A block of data
[start]
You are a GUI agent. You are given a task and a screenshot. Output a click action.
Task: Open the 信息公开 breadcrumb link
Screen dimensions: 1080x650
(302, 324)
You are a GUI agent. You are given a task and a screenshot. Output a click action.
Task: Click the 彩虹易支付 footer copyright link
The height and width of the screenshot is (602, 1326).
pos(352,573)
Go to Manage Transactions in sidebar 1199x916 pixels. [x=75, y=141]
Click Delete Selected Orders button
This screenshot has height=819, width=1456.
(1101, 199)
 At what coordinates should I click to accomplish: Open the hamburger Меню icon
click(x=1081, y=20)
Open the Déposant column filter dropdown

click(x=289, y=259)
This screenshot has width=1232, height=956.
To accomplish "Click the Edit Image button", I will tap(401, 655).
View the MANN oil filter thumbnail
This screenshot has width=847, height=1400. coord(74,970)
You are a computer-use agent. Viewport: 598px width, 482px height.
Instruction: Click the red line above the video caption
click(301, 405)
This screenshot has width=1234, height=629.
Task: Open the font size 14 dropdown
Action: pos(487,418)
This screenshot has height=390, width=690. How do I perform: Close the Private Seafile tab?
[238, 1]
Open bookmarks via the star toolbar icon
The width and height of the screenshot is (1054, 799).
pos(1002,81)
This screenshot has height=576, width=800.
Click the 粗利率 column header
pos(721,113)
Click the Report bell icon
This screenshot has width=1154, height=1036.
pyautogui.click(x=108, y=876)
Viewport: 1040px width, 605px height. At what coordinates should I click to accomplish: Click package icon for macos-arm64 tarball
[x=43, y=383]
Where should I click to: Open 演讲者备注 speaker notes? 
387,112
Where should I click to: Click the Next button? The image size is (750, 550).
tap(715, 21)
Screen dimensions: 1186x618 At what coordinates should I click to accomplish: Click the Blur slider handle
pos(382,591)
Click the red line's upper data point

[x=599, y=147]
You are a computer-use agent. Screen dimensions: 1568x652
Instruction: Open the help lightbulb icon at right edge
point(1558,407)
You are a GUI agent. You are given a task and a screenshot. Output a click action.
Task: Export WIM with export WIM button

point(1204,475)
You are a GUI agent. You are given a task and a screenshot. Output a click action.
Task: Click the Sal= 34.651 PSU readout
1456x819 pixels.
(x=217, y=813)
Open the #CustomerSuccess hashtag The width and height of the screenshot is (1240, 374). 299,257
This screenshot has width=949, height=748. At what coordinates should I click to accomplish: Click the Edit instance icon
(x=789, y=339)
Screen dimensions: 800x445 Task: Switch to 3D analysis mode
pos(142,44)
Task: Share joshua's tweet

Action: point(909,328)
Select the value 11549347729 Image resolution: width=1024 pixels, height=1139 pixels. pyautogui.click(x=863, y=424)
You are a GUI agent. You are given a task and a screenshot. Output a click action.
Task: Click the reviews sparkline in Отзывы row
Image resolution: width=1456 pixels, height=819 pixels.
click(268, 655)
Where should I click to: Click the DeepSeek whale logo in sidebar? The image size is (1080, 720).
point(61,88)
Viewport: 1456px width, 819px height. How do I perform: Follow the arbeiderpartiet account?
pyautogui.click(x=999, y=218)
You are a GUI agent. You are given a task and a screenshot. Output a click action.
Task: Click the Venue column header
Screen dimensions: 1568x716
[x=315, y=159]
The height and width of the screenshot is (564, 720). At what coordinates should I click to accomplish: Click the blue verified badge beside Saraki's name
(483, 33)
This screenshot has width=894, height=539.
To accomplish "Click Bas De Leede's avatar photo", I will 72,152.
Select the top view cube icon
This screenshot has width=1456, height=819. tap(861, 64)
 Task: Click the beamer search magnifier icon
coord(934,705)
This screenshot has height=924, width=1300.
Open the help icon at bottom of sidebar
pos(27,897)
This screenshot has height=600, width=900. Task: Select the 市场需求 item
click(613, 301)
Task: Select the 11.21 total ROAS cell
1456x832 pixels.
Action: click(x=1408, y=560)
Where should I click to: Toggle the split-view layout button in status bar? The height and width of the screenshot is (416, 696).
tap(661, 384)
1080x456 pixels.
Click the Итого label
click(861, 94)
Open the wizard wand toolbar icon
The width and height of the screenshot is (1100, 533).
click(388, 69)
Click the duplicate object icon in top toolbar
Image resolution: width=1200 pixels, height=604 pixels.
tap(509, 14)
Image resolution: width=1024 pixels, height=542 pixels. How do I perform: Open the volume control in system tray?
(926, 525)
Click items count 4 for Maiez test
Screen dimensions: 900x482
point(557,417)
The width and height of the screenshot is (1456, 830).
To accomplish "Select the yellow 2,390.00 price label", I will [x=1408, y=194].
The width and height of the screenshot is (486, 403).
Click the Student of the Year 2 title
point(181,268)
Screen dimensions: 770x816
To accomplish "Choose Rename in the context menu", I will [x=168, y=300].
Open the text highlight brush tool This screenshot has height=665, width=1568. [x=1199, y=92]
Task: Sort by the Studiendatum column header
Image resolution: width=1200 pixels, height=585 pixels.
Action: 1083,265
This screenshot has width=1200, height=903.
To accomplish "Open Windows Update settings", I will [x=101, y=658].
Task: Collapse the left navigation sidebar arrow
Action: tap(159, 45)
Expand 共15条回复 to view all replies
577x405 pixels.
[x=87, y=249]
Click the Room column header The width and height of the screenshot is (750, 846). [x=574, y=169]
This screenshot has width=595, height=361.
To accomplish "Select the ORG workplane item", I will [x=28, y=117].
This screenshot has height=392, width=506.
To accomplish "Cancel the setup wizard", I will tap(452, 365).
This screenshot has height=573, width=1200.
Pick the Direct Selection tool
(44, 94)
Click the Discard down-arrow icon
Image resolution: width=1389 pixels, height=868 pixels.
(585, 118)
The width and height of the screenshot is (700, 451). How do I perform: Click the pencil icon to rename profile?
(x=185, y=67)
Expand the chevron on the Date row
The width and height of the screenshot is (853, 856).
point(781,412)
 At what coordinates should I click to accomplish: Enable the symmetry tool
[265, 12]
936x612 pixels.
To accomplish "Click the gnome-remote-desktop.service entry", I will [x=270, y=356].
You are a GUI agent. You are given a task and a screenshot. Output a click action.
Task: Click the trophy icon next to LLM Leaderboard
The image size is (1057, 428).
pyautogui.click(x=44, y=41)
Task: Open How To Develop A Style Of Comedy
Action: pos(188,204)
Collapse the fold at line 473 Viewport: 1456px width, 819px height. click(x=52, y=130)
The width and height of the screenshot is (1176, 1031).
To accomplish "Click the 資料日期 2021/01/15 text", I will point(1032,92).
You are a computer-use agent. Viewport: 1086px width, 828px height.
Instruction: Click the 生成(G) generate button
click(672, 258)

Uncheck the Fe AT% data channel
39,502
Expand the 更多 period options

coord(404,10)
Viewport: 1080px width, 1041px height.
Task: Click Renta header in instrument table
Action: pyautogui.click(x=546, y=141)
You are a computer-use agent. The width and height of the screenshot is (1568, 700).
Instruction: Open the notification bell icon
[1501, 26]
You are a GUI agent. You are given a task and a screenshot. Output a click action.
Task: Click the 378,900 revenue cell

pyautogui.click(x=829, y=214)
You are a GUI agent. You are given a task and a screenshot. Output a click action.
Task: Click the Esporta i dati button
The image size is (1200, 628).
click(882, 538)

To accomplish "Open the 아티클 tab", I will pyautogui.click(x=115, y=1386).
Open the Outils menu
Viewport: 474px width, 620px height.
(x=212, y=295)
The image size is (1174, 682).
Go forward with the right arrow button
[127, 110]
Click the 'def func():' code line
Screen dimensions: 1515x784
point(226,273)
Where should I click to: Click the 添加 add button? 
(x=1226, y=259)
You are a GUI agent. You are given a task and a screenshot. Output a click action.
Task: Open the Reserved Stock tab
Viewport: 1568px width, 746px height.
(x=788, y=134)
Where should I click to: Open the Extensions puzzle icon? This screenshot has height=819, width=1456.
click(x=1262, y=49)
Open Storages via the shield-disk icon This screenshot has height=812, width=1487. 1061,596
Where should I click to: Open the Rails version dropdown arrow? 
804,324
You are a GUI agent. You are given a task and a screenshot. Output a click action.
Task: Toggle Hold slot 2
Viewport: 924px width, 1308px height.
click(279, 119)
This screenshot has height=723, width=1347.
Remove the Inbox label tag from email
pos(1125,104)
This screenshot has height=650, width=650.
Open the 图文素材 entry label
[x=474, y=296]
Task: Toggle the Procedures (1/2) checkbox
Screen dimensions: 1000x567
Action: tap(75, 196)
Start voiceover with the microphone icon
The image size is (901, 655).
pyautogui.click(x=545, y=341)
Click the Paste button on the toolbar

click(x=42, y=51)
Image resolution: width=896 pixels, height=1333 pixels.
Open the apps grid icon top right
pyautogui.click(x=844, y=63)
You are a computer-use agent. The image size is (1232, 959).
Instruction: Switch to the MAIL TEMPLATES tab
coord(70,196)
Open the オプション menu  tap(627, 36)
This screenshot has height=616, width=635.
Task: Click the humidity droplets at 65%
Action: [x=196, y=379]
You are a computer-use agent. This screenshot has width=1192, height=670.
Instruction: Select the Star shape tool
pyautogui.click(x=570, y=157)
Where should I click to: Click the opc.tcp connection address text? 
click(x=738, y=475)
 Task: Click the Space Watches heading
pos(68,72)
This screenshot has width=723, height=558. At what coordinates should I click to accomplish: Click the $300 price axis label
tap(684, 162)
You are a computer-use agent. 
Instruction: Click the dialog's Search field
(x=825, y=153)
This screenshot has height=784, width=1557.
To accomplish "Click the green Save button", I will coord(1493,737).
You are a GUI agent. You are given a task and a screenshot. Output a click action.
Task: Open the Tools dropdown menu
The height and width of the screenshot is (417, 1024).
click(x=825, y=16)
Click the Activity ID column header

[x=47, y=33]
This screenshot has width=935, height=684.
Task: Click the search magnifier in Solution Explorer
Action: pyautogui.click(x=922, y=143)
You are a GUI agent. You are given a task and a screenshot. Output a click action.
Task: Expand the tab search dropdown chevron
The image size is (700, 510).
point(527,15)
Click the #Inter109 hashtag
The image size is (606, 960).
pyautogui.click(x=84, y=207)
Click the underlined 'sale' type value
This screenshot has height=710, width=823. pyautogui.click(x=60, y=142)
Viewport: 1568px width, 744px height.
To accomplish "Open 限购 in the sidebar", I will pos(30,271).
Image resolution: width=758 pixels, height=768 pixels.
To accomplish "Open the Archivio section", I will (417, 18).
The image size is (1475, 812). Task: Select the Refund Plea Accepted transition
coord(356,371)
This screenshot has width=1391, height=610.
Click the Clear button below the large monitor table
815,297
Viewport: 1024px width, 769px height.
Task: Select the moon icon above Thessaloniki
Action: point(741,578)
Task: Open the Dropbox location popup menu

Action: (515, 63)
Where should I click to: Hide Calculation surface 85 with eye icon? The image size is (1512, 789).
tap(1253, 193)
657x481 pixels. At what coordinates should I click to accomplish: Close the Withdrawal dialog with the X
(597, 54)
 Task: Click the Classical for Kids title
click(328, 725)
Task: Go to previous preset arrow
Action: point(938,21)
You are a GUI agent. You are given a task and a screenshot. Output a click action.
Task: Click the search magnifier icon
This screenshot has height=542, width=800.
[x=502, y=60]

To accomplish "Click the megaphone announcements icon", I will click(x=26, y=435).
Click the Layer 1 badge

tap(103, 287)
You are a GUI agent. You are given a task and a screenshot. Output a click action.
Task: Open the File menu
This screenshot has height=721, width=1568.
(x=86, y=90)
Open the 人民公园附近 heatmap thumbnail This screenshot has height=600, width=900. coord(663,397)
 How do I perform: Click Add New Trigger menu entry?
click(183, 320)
[end]
▶ [Goal of the exercise]:
Write out the data again, starting at the very beginning and ending at the line that contains "point(1558,407)", with "GUI agent" swapped for "screen assistant" and everything else left the same.

▶ [The reply]:
You are a screen assistant. You are given a task and a screenshot. Output a click action.
Task: Open the 信息公开 breadcrumb link
Screen dimensions: 1080x650
(302, 324)
You are a screen assistant. You are given a task and a screenshot. Output a click action.
Task: Click the 彩虹易支付 footer copyright link
The height and width of the screenshot is (602, 1326).
pos(352,573)
Go to Manage Transactions in sidebar 1199x916 pixels. [x=75, y=141]
Click Delete Selected Orders button
This screenshot has height=819, width=1456.
(1101, 199)
 At what coordinates should I click to accomplish: Open the hamburger Меню icon
click(x=1081, y=20)
Open the Déposant column filter dropdown

click(x=289, y=259)
This screenshot has width=1232, height=956.
To accomplish "Click the Edit Image button", I will tap(401, 655).
View the MANN oil filter thumbnail
This screenshot has width=847, height=1400. coord(74,970)
You are a computer-use agent. Viewport: 598px width, 482px height.
Instruction: Click the red line above the video caption
click(301, 405)
This screenshot has width=1234, height=629.
Task: Open the font size 14 dropdown
Action: pos(487,418)
This screenshot has height=390, width=690. How do I perform: Close the Private Seafile tab?
[238, 1]
Open bookmarks via the star toolbar icon
The width and height of the screenshot is (1054, 799).
pos(1002,81)
This screenshot has height=576, width=800.
Click the 粗利率 column header
pos(721,113)
Click the Report bell icon
This screenshot has width=1154, height=1036.
pyautogui.click(x=108, y=876)
Viewport: 1040px width, 605px height. At what coordinates should I click to accomplish: Click package icon for macos-arm64 tarball
[x=43, y=383]
Where should I click to: Open 演讲者备注 speaker notes? 
387,112
Where should I click to: Click the Next button? The image size is (750, 550).
tap(715, 21)
Screen dimensions: 1186x618 At what coordinates should I click to accomplish: Click the Blur slider handle
pos(382,591)
Click the red line's upper data point

[x=599, y=147]
You are a computer-use agent. Screen dimensions: 1568x652
Instruction: Open the help lightbulb icon at right edge
point(1558,407)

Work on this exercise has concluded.